México: Crónica de un destino postergado (II)
21/10/2025
SEGUNDA DE DOS PARTES
El motor que debía impulsar el cambio, la educación, se convirtió en el ancla que nos retiene. El sistema educativo mexicano fue secuestrado por burocracias, intereses sindicales y una ideología que valora más la lealtad que el conocimiento.
Las reformas van y vienen como propaganda de temporada, pero el núcleo permanece intacto: aulas deterioradas, maestros mal pagados y desmotivados, y programas de estudio divorciados del siglo XXI. El resultado es una fábrica de conformidad que castiga el pensamiento crítico y niega la movilidad social, produciendo un país donde el talento debe emigrar para florecer y la mediocridad se institucionaliza con un puesto en el gobierno.
Paralelamente, el Estado mexicano renunció a construir un servicio civil profesional. La corrupción, insisto, no es un rasgo cultural del mexicano, sino el resultado inevitable de un sistema político diseñado para premiar la lealtad ciega y castigar la competencia probada. Las cifras del Índice de Percepción de la Corrupción son elocuentes: mientras Dinamarca, Finlandia y Singapur encabezan la lista de los más limpios, México languidece en la posición 126. En Singapur se encarceló a ministros para cimentar el Estado de derecho; en México, la impunidad es la regla y los escándalos de corrupción a menudo son solo un breve interludio antes del siguiente cargo público. Hemos normalizado un sistema donde la ley se negocia y la justicia tiene precio.
Y así, México vive atrapado en la paradoja más dolorosa: un país joven, vibrante y lleno de potencial, pero sin un futuro claro que ofrecerle a su gente. Uno de cada cinco jóvenes ni estudia ni trabaja, no por falta de ganas, sino por falta de oportunidades reales. Tenemos enclaves industriales de clase mundial en el norte que coexisten con una pobreza casi feudal en el sur. Tenemos empleos en las ciudades, pero el salario no alcanza para una vivienda digna. El Estado responde con programas sociales que, si bien alivian el hambre inmediata, no construyen ciudadanía ni capacidades a largo plazo. Se ha confundido el reparto con la justicia y la dádiva con el desarrollo, creando una dependencia que es, en sí misma, una forma de control.

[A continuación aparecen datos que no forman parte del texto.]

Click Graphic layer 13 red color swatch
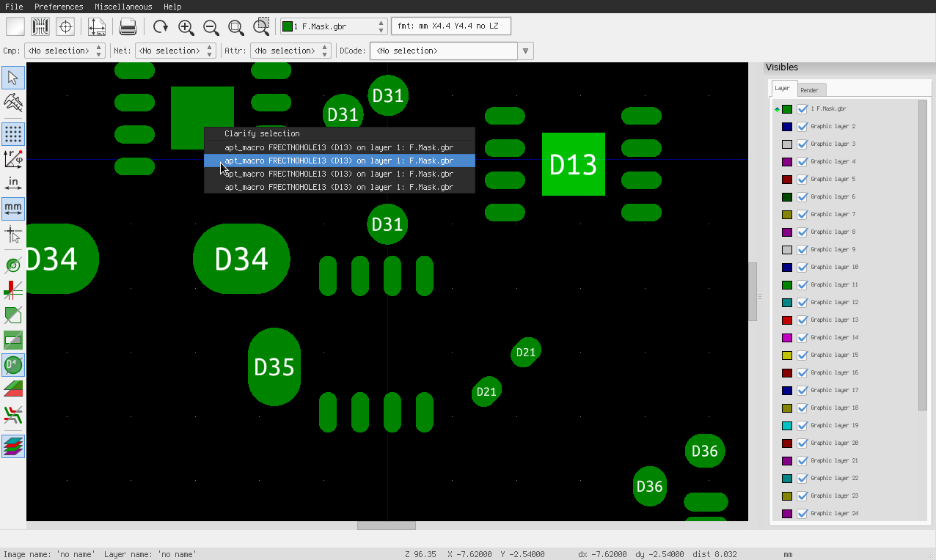 pyautogui.click(x=787, y=320)
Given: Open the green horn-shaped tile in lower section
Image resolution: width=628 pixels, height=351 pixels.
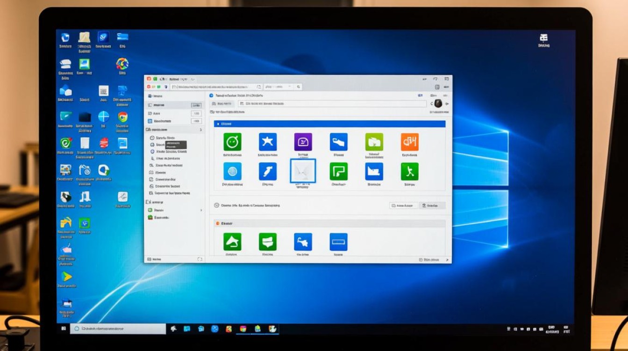Looking at the screenshot, I should click(232, 241).
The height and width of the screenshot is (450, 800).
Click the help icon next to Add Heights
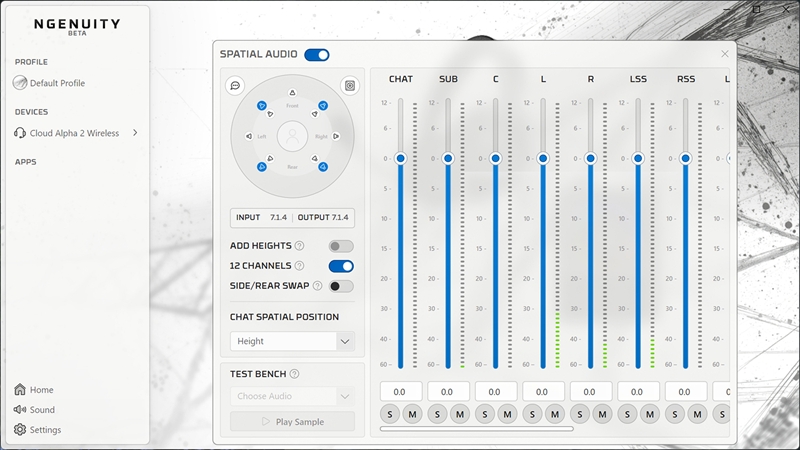(299, 246)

El diagnóstico de nuestra enfermedad crónica es político: el culto al sexenio. En México no construimos políticas de Estado, sino legados personales. Cada seis años llega un nuevo redentor que promete empezar de cero, demoliendo lo anterior en un acto de purificación que nos condena a un perpetuo "ahora si". En Corea, Finlandia o Noruega, el mérito recae en las instituciones; en México, seguimos buscando al caudillo, al tlatoani providencial que, ahora sí, nos llevará a la tierra prometida. Esa búsqueda nos ha impedido entender que los países exitosos no tienen líderes mágicos, tienen sistemas funcionales.

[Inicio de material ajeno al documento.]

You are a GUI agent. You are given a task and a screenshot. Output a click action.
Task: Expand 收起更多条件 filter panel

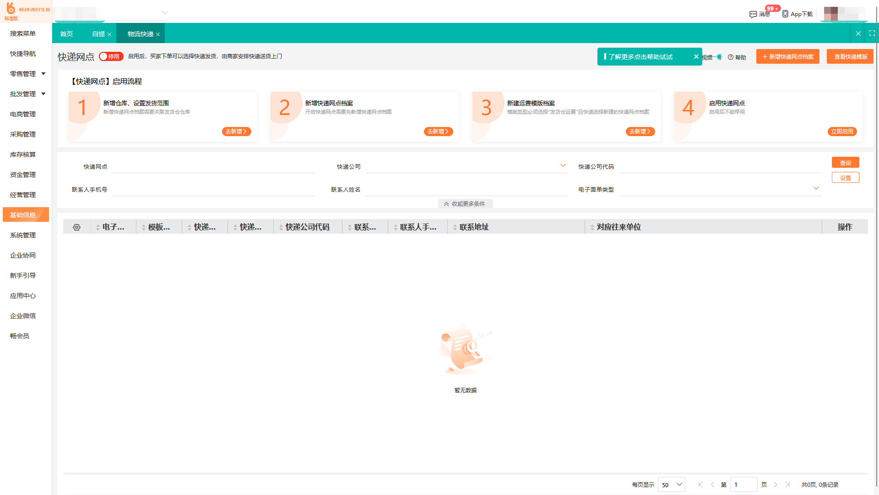(x=464, y=204)
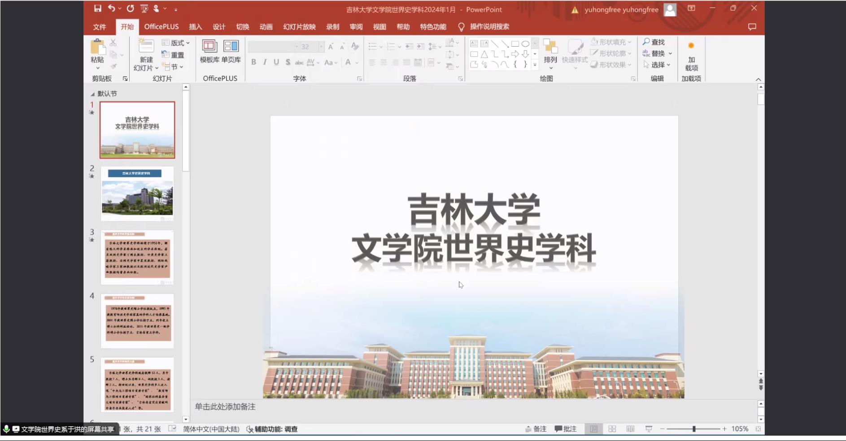Toggle the 批注 comments pane
This screenshot has width=846, height=441.
pyautogui.click(x=566, y=429)
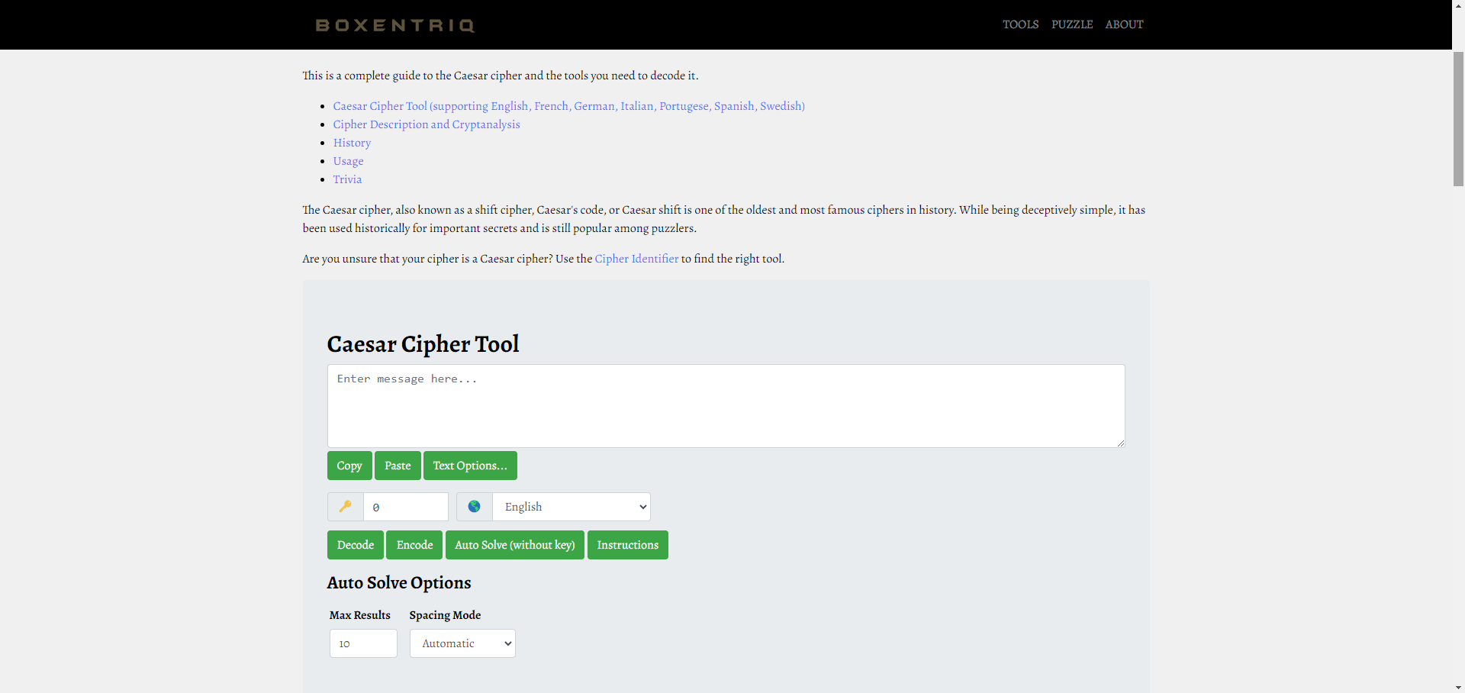Open the PUZZLE menu item
The height and width of the screenshot is (693, 1465).
pos(1071,24)
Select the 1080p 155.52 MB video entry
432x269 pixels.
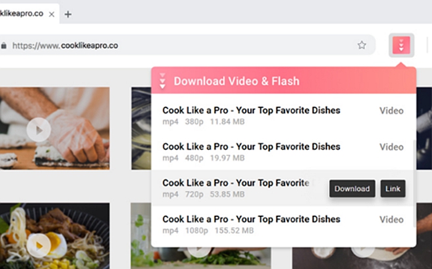[x=283, y=225]
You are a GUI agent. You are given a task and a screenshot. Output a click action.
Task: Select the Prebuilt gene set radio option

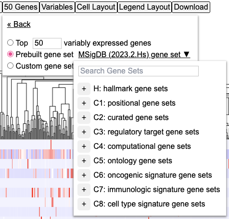(x=10, y=54)
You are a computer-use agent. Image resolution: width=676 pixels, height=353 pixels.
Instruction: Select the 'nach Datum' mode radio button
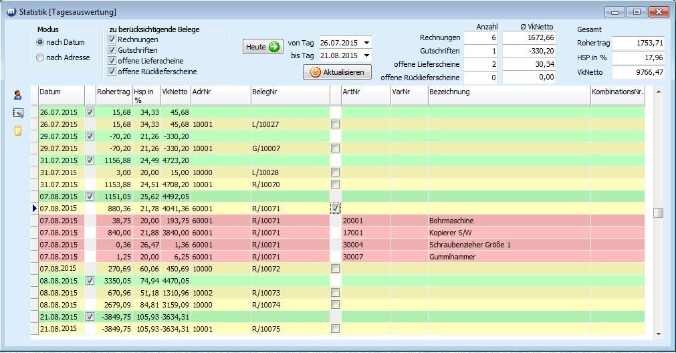41,42
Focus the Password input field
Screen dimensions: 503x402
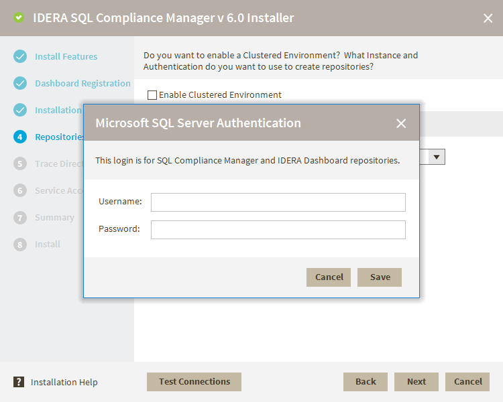[x=278, y=230]
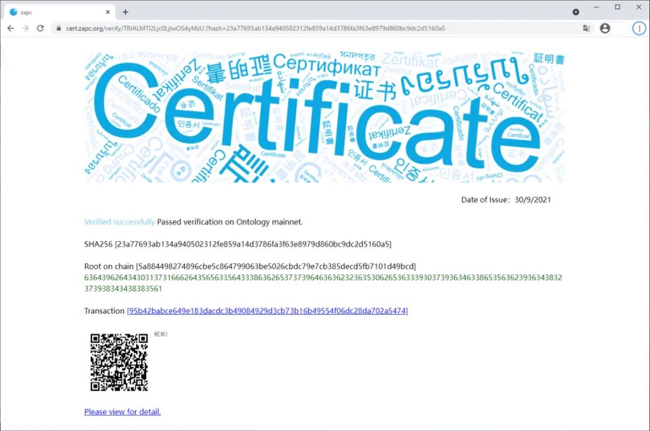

Nuestro problema no es la falta de recursos, sino la ausencia de visión. No nos faltan ingenieros, nos sobran operadores políticos. No nos falta juventud, nos falta un mapa. México no necesita otro discurso mesiánico, sino una nueva arquitectura institucional. La solución debe ser tan estructural como el problema: la creación de un Consejo Nacional de Planificación Transexenal, con autonomía constitucional y mandato a largo plazo. Un órgano técnico, no político, donde los mejores científicos, ingenieros, economistas y humanistas del país tracen las líneas maestras en infraestructura, educación, ciencia y energía, blindando los proyectos estratégicos de la miopía y la vanidad del ciclo electoral.
El desarrollo nunca es cuestión de suerte; es una decisión, un diseño consciente. La pregunta que define a nuestra generación es si por fin nos atreveremos a tomar el lápiz y trazar nuestro propio futuro, o si seguiremos esperando a que alguien más lo haga, con la hoja perpetuamente en blanco.